My problem is that when I query system_user, current_user, suser_sname and user I get the individual user, not the group they are a member of.

So where they login in through 'DOMAIN\SecurityGroup' I get back 'DOMAIN\UserName'

When I try User_ID and user_name I get back the SQLServer role like 'dbo' and 'public'.

How can I detemine which 'DOMAIN\SecurityGroup' is being used by 'DOMAIN\UserName' to access the database.

Thanks EdVassie, but that does not really address the issue.  I don't have a problem with internal SQL security on objects.

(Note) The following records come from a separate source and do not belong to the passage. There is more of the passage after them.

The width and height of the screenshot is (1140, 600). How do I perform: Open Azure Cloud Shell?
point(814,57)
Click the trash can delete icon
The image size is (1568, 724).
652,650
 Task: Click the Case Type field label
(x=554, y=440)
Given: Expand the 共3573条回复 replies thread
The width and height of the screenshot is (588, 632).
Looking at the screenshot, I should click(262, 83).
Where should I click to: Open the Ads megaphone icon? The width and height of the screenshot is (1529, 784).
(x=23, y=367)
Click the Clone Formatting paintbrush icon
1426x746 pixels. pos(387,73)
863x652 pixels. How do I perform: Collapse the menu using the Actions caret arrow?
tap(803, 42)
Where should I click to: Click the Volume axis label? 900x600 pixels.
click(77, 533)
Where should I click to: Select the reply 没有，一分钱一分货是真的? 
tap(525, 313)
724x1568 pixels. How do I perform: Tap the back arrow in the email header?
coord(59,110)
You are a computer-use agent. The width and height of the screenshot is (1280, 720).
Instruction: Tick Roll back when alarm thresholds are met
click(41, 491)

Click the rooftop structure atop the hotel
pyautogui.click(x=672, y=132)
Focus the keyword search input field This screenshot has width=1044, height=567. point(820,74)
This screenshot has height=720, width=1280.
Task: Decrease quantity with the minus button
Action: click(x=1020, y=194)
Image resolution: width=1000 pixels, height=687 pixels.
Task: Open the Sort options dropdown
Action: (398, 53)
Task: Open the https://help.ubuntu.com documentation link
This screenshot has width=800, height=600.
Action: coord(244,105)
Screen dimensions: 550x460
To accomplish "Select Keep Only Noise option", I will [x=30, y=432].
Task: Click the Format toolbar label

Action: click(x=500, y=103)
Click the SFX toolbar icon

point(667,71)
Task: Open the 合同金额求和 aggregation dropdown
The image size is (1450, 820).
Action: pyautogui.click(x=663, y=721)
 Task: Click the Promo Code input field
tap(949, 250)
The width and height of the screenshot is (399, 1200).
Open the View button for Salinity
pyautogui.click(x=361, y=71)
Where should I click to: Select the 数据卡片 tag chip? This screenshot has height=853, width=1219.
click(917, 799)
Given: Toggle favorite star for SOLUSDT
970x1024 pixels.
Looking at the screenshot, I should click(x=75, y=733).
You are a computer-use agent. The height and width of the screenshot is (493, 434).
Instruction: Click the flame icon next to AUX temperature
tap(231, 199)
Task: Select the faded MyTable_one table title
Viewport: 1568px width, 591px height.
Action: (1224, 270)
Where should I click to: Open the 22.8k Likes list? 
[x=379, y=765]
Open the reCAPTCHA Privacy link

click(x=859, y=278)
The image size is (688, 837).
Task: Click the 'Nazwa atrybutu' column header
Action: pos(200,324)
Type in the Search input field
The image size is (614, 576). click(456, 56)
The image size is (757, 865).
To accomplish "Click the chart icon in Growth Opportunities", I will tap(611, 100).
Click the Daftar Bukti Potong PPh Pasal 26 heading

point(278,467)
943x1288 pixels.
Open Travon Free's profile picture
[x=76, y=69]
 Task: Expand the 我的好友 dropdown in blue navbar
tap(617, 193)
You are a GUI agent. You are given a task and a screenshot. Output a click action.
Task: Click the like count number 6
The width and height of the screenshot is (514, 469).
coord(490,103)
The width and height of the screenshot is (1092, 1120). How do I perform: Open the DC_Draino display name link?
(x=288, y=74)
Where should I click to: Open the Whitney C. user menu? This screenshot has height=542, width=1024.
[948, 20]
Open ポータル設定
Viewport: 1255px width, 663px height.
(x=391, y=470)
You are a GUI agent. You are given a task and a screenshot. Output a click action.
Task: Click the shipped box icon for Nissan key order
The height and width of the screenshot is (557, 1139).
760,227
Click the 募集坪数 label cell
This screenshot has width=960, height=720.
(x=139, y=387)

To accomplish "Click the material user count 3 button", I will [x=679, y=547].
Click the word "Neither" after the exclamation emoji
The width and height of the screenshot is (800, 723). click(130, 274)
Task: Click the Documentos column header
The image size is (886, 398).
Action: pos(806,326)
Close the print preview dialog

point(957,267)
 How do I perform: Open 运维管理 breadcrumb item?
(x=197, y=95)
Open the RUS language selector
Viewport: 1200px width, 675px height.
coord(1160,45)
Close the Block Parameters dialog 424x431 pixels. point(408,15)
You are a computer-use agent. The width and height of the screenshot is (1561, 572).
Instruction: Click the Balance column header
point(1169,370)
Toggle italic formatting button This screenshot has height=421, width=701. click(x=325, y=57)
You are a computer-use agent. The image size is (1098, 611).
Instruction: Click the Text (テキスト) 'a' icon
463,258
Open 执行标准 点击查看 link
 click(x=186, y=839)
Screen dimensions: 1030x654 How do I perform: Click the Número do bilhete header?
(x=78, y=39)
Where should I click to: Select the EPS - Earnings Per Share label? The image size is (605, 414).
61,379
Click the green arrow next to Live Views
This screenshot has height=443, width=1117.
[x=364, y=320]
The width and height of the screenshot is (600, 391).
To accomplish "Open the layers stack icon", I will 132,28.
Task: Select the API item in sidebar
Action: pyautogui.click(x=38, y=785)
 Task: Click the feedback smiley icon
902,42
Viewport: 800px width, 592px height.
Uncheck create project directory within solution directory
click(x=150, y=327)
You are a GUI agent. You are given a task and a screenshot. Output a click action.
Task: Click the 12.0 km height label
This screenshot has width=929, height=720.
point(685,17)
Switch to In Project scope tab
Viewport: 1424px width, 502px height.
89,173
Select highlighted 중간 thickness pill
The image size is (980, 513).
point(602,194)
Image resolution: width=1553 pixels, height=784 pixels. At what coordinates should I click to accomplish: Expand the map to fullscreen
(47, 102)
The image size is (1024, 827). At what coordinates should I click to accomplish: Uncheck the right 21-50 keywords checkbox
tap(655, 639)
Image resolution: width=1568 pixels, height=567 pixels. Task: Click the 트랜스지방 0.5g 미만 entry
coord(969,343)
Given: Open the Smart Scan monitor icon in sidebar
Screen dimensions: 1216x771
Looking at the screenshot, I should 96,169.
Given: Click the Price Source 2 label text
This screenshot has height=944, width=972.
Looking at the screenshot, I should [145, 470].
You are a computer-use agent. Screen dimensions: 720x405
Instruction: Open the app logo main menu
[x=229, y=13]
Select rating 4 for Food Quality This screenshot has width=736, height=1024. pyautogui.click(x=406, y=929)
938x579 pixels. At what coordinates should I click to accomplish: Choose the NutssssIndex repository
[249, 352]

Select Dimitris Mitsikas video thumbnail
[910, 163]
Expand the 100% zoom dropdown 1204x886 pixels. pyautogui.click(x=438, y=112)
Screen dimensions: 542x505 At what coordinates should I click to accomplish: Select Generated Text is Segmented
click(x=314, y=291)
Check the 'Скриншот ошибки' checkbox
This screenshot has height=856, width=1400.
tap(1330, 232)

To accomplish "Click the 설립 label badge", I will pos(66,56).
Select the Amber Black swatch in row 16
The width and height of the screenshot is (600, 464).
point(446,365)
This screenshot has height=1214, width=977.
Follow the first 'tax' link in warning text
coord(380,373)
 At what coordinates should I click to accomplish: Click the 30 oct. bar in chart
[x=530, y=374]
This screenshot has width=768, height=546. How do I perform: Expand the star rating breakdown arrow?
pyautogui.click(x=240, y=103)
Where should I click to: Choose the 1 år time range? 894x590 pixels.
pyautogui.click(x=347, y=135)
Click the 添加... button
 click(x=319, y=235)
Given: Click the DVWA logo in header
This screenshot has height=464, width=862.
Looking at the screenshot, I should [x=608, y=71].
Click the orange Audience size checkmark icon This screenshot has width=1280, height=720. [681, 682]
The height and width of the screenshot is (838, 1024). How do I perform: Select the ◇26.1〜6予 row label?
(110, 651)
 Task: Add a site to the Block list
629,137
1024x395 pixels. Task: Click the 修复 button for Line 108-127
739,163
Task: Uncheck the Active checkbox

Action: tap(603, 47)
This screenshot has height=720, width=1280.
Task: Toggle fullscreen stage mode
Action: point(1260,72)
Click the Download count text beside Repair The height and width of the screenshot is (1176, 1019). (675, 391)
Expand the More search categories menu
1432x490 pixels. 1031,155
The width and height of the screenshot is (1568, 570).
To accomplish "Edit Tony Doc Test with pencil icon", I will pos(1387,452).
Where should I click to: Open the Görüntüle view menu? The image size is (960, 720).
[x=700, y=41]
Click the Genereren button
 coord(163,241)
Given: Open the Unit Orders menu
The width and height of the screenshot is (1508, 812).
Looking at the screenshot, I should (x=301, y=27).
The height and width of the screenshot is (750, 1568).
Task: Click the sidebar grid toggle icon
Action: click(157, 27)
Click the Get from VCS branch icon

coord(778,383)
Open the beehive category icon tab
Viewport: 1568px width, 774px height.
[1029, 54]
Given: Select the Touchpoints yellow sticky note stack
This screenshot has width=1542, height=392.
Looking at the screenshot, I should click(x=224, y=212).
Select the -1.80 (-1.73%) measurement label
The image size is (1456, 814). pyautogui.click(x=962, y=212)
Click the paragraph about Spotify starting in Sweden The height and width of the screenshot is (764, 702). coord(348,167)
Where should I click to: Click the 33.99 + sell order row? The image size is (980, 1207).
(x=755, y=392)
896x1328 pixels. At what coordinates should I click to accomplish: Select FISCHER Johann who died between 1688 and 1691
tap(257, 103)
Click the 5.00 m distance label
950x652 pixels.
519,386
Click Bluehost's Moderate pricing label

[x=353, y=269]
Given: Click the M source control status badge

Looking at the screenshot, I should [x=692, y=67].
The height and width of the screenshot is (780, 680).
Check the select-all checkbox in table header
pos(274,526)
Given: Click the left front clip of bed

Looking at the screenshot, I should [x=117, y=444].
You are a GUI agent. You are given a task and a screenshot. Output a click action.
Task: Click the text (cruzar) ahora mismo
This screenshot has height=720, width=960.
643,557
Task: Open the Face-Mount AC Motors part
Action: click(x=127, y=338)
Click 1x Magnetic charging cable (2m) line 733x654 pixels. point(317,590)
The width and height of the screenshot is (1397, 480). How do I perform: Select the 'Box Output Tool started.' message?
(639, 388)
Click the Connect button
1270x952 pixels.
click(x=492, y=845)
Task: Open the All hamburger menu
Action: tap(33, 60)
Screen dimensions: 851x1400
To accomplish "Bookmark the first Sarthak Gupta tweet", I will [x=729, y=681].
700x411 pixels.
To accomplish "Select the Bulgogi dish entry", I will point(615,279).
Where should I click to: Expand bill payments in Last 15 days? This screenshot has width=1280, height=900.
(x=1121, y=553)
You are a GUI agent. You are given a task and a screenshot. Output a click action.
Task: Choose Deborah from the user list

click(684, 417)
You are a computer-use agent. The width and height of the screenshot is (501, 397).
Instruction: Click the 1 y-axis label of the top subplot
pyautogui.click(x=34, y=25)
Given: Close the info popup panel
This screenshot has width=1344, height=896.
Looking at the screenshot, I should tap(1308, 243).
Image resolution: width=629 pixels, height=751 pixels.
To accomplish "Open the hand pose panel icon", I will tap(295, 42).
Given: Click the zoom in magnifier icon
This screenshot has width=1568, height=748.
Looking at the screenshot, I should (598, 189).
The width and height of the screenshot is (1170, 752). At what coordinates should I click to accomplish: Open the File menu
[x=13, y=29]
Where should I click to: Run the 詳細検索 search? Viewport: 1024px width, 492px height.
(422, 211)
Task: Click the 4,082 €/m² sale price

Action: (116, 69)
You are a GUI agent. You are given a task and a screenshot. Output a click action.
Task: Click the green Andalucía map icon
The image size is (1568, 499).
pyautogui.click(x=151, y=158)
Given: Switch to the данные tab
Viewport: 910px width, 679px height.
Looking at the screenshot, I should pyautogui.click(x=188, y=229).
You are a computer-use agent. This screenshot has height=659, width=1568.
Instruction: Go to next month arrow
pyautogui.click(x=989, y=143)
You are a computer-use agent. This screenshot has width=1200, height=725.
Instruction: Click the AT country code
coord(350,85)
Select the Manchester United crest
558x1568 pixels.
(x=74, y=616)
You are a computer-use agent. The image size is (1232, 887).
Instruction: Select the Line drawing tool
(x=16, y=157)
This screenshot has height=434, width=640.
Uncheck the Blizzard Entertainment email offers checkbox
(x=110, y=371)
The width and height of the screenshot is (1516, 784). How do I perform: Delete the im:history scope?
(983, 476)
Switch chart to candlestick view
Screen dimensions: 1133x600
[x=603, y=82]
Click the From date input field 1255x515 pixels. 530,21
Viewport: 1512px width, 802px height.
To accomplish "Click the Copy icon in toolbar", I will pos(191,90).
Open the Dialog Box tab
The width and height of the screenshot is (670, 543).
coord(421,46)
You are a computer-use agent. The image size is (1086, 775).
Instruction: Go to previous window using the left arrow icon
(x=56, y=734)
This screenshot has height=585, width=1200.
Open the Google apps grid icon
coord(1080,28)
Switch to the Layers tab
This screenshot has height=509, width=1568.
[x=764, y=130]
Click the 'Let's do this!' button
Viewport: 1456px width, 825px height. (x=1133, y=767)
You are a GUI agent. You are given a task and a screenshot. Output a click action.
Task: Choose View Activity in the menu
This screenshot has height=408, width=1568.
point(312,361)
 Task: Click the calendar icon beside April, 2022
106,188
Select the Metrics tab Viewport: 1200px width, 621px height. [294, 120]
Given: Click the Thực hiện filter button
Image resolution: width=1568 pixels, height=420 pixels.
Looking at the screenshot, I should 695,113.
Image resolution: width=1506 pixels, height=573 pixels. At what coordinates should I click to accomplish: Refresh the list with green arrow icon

The issue is the delegated permission from Active Directory.  I want to know the DOMAIN\SecurityGroup with which the DOMAIN\User has gained access to the database.  As a work around I have a mapping table in my database that maps Active Directory users to their groups.  This can be handled by .NET in the front end, but I won't even mention the legacy platform I'm working with here.

If I know the  DOMAIN\SecurityGroup, which I have used for login and object permissions, then I can query sp_helprotect and determine what permissions the current user has on the object, and hence what controls to enable.  Otherwise I would have to wait for a fail on commit, which would be annoying for the user as they would not know until the end of a process whether it will succeed. 

2 issues

1st....can a user belong to more than 1 AD security group...(for different reasons).  Technically I think the answer would be yes....so I think you need to cater for looping through multiple results.

2nd....you should be looking to build an AD lookup/interface routine to execute this functionaility...I've seen others point to resources for doing such actions....search for "AD, SQL, Lookup/interface" and see if anything useful comes up.  I don't think it's a native SQL "system variable".